"""
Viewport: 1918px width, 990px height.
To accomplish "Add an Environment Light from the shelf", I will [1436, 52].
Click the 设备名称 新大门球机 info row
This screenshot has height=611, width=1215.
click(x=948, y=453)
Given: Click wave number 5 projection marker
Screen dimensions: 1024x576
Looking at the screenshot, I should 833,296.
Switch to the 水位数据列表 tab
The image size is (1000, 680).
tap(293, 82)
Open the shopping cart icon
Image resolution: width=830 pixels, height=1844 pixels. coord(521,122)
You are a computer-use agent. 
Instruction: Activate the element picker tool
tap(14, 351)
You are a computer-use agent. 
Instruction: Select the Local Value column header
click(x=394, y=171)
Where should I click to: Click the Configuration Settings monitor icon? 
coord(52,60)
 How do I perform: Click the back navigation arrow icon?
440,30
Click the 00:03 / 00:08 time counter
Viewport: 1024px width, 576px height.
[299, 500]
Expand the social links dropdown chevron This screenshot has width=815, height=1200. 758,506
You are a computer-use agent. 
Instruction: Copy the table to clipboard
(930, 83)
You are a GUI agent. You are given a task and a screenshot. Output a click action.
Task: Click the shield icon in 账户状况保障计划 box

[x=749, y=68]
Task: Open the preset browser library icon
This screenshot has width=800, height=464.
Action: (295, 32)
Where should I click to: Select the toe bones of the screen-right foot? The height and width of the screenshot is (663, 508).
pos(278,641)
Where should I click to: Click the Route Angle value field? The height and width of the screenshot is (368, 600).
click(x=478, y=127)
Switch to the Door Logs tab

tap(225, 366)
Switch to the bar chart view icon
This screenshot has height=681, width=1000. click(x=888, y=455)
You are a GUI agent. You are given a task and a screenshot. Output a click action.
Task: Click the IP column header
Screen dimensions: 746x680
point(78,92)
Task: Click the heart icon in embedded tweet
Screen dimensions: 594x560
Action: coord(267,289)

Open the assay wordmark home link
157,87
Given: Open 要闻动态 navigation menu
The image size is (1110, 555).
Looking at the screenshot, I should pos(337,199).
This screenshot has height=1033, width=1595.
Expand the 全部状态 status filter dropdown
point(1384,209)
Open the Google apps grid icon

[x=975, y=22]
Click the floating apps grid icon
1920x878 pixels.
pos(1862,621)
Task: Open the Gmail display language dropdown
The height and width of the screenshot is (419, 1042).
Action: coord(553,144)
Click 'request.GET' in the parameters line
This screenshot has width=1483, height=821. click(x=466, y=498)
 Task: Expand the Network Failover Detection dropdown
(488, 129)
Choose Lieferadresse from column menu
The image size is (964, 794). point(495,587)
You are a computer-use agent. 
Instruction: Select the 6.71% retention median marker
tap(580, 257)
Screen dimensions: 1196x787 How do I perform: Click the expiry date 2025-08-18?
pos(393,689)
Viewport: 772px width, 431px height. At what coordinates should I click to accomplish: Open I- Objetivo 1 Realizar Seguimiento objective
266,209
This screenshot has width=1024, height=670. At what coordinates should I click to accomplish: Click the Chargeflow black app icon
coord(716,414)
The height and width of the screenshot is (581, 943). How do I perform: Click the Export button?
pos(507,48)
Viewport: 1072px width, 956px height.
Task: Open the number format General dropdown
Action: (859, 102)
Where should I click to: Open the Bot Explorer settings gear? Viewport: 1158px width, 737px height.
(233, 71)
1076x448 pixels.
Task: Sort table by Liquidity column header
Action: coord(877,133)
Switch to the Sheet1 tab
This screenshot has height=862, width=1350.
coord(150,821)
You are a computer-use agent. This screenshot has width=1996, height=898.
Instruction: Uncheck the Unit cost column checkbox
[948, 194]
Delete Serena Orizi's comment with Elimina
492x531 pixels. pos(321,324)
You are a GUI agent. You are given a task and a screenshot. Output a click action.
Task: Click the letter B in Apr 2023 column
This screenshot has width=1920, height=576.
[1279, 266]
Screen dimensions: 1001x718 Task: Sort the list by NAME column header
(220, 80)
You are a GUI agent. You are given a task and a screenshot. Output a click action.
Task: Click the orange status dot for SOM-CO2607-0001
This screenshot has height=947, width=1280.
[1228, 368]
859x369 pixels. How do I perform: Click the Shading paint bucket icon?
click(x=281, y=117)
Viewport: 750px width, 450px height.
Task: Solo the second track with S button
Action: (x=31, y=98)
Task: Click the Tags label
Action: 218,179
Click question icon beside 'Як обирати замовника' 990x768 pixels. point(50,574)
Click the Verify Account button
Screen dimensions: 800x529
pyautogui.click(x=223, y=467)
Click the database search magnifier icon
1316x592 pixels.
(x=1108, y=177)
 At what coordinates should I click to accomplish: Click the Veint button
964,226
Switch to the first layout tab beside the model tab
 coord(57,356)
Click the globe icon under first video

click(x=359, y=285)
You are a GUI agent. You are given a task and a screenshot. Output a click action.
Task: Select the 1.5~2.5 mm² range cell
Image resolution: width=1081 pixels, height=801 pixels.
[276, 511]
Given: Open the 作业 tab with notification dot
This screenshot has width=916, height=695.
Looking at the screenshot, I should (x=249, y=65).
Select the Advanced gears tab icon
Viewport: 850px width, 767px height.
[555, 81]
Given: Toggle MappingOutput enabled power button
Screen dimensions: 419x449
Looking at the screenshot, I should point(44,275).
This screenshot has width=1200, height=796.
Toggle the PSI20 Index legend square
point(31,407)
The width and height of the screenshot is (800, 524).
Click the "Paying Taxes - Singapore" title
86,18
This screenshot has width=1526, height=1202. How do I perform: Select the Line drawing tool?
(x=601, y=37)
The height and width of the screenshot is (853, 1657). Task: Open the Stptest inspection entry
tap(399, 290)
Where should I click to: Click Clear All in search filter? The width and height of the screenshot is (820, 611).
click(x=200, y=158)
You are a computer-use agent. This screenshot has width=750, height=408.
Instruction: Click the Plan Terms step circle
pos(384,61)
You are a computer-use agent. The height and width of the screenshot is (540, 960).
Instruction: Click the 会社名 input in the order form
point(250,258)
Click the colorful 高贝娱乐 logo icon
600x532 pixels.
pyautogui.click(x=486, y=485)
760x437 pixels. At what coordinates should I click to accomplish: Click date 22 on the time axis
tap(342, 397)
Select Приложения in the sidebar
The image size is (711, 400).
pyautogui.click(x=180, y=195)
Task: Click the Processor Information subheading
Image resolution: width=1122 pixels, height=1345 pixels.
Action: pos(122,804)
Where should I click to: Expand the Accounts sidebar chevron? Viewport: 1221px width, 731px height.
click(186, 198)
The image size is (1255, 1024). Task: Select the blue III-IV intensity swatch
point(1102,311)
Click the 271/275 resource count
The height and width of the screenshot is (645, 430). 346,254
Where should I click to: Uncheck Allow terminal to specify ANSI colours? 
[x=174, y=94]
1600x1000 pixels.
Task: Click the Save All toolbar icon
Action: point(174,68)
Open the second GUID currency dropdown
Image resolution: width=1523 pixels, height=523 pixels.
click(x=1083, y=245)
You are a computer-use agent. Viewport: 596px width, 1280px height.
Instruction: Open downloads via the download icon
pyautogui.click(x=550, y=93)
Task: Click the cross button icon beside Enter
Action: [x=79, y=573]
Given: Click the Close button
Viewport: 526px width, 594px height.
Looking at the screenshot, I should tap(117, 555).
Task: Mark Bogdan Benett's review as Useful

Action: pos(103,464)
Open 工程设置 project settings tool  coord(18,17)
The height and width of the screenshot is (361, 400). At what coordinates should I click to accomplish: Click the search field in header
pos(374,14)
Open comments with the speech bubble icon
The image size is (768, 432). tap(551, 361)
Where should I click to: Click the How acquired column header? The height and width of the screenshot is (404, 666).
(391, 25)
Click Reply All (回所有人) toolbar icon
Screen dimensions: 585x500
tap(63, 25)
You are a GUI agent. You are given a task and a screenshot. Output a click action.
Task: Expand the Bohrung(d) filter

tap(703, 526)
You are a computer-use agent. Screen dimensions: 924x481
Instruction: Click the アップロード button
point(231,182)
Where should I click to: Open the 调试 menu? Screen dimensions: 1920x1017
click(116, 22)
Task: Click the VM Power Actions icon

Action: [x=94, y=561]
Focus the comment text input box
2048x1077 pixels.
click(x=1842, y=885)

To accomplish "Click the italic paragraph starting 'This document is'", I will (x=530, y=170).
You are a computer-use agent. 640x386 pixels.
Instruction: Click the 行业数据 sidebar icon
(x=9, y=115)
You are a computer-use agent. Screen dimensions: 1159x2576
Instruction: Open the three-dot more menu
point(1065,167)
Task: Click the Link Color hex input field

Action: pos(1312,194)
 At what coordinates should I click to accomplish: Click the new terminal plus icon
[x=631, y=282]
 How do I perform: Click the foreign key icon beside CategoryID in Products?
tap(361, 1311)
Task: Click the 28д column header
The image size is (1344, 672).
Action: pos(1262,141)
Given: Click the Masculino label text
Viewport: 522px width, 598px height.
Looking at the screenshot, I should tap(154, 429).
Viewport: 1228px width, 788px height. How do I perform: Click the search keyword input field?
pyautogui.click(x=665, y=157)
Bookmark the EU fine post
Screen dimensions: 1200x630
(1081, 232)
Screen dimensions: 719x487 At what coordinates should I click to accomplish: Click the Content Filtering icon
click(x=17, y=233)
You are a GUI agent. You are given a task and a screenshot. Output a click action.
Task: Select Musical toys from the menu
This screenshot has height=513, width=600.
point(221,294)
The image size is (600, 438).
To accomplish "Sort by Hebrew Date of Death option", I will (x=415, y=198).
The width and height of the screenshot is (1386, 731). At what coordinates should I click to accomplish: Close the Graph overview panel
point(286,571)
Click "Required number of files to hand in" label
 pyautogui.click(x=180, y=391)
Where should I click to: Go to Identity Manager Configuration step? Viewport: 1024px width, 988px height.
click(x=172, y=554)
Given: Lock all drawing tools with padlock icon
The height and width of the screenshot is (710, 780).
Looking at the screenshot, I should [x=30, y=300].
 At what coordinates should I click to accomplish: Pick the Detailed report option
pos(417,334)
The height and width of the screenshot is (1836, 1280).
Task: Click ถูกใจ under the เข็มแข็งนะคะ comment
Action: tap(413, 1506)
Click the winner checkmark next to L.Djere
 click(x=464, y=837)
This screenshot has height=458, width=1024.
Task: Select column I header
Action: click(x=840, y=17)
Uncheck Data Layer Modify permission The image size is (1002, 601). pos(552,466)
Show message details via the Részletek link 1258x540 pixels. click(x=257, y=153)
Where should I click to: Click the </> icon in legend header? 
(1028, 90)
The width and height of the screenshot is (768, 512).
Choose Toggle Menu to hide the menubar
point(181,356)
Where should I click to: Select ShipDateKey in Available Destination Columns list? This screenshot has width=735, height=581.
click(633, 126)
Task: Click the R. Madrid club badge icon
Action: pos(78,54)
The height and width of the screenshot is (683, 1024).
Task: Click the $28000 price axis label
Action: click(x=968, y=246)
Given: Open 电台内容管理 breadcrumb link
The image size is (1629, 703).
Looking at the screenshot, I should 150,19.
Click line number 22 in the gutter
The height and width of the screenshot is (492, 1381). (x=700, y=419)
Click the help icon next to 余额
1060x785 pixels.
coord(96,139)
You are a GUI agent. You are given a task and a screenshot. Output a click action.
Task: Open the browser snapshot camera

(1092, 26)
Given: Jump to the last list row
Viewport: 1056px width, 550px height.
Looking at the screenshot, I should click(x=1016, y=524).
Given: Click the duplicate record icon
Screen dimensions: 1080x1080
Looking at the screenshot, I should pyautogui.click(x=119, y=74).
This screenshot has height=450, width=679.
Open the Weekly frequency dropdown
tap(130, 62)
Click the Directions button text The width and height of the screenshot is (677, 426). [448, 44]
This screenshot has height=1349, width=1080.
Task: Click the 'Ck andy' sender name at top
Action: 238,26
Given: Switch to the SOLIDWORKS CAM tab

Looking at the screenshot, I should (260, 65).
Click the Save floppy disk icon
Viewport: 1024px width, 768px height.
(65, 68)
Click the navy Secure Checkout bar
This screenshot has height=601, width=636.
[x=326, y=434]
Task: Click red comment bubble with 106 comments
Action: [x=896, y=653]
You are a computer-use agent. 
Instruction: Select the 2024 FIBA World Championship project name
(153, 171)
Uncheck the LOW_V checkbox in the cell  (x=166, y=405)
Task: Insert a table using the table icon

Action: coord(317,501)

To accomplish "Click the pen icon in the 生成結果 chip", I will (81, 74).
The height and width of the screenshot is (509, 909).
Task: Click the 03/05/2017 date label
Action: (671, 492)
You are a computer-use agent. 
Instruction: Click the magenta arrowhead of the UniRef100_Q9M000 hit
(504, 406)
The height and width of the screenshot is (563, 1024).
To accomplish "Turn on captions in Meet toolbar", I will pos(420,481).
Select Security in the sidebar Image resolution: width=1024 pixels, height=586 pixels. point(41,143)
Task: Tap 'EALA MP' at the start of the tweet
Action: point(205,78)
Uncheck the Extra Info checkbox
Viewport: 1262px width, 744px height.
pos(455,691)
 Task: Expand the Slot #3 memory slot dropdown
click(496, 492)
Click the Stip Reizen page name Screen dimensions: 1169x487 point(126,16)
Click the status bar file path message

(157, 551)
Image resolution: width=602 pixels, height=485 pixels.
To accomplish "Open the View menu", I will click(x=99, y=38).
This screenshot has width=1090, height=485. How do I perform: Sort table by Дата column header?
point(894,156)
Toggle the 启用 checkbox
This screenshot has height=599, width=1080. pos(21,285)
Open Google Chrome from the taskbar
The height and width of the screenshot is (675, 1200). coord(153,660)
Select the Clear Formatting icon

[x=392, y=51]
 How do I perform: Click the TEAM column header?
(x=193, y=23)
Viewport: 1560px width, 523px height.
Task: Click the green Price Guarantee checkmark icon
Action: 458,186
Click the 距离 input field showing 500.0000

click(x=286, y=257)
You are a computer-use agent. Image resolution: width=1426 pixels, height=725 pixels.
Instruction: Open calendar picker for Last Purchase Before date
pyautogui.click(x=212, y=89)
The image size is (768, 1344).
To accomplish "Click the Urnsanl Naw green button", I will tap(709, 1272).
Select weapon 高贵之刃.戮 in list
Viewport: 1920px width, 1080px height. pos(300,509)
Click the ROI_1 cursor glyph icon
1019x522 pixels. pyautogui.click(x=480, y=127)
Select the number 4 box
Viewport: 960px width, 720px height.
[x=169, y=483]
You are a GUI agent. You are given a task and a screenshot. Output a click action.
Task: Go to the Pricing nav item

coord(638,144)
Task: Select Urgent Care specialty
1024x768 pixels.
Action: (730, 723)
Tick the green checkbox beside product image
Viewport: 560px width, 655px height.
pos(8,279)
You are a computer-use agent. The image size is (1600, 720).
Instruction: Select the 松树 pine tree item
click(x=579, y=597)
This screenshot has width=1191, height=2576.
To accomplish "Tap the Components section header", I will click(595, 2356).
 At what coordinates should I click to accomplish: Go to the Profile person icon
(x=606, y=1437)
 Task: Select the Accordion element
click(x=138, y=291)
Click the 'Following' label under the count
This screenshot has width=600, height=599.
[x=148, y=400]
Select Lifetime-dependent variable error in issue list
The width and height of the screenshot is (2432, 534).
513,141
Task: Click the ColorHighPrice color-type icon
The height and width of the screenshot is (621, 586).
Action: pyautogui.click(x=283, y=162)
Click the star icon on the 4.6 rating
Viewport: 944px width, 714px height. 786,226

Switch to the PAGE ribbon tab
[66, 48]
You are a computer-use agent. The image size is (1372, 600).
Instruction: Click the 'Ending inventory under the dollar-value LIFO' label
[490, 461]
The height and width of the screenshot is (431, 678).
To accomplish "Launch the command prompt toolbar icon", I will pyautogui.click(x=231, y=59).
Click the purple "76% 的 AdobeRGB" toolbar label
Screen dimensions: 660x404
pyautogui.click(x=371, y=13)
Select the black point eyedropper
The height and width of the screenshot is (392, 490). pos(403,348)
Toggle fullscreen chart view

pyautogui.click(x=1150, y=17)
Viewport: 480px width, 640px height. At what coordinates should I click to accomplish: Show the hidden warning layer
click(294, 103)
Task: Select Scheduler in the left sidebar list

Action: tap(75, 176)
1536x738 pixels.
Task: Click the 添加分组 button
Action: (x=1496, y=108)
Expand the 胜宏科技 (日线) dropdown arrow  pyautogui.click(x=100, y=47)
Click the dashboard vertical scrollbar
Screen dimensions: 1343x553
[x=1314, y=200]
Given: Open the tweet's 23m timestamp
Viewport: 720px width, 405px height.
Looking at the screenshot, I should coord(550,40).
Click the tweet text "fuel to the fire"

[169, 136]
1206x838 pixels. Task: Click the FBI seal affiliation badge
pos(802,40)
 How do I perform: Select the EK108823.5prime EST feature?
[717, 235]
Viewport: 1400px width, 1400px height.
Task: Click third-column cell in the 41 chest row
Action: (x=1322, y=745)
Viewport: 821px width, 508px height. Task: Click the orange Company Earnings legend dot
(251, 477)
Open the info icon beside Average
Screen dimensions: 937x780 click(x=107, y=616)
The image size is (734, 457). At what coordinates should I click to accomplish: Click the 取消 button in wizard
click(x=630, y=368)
"""
Required action - Looking at the data above, return every line from the one with "The height and width of the screenshot is (621, 586)." down to the one with "You are a computer-use agent. The image size is (1372, 600).", exactly and inclusively.

Solution to this task -
The height and width of the screenshot is (621, 586).
Action: pyautogui.click(x=283, y=162)
Click the star icon on the 4.6 rating
Viewport: 944px width, 714px height. 786,226

Switch to the PAGE ribbon tab
[66, 48]
You are a computer-use agent. The image size is (1372, 600).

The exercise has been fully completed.